Сказав это, правительница и в самом деле медленно опустилась на колени перед белым изваянием, олицетворявшим собой нерушимый, недостижимый покой. Стоять в полный рост, когда повелительница на коленях, подданные не имели права, и Северга последовала примеру Дамрад. Она склонилась перед матерью, ставшей частью своего последнего творения, но так и не подарившей своей дочери хотя бы одну-единственную искреннюю улыбку.

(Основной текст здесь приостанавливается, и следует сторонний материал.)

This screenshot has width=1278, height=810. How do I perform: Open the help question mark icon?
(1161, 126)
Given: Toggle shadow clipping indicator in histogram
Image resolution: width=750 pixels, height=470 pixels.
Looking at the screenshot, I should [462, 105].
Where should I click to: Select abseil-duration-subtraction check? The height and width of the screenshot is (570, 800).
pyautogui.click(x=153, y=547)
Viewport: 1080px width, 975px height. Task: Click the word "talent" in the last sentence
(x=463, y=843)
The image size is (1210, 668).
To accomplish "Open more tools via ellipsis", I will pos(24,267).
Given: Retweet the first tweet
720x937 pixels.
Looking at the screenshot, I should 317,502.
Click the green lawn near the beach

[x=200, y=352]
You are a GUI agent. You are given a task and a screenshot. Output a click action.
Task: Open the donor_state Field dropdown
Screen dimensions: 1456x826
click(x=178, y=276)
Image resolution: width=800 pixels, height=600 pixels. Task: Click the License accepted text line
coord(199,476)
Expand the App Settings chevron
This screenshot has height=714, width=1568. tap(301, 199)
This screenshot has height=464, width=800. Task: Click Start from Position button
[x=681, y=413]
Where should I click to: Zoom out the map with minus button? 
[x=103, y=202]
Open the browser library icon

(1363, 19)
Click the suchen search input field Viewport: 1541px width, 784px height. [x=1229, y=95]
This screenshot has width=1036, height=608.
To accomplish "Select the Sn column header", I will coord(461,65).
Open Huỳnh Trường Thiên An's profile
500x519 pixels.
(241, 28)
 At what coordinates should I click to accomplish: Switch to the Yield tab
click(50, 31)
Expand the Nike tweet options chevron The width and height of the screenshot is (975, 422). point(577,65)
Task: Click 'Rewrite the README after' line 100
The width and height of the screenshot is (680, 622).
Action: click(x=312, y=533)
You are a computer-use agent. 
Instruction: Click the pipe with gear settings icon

Дом встретил её сиротливым звоном открывающихся дверей. Он каким-то образом уже узнал о кончине своей хозяйки, хотя чернобровый незнакомец и не сказал об этом прямо. В трапезной уже опять шумели дружки отца, и Северга поморщилась от раздражения. Матери не стало, а это существо, называвшееся её отцом, волновала только собственная потребность в возлияниях.
«Согласно установленному порядку, госпожа Северга, я должен открыть тебе завещание твоей матери, – послышался мыслеголос дома. – Прочти его и вступи в наследство».
Комната, доступ в которую так жаждал получить отец, чтобы добраться до денег жены, открылась сама, и в руки Северге опустился изящный ларчик, мерцающий отделкой из драгоценных камней. Внутри лежал свиток, скреплённый печатью: это и была последняя воля матери.
Основная часть состояния Вороми доставалась Северге, а также она становилась безраздельной хозяйкой дома. Отцу супруга отписала небольшую сумму и маленький домик на окраине города.
«Всю жизнь ты был у меня на полном содержании, Барох, но после моей смерти тебе придётся самому добывать себе пропитание. Ты отказывался взрослеть, пока я была рядом, и теперь, когда меня больше нет, ты будешь вынужден сделать это. У меня есть слабая надежда, что ты всё же способен на это».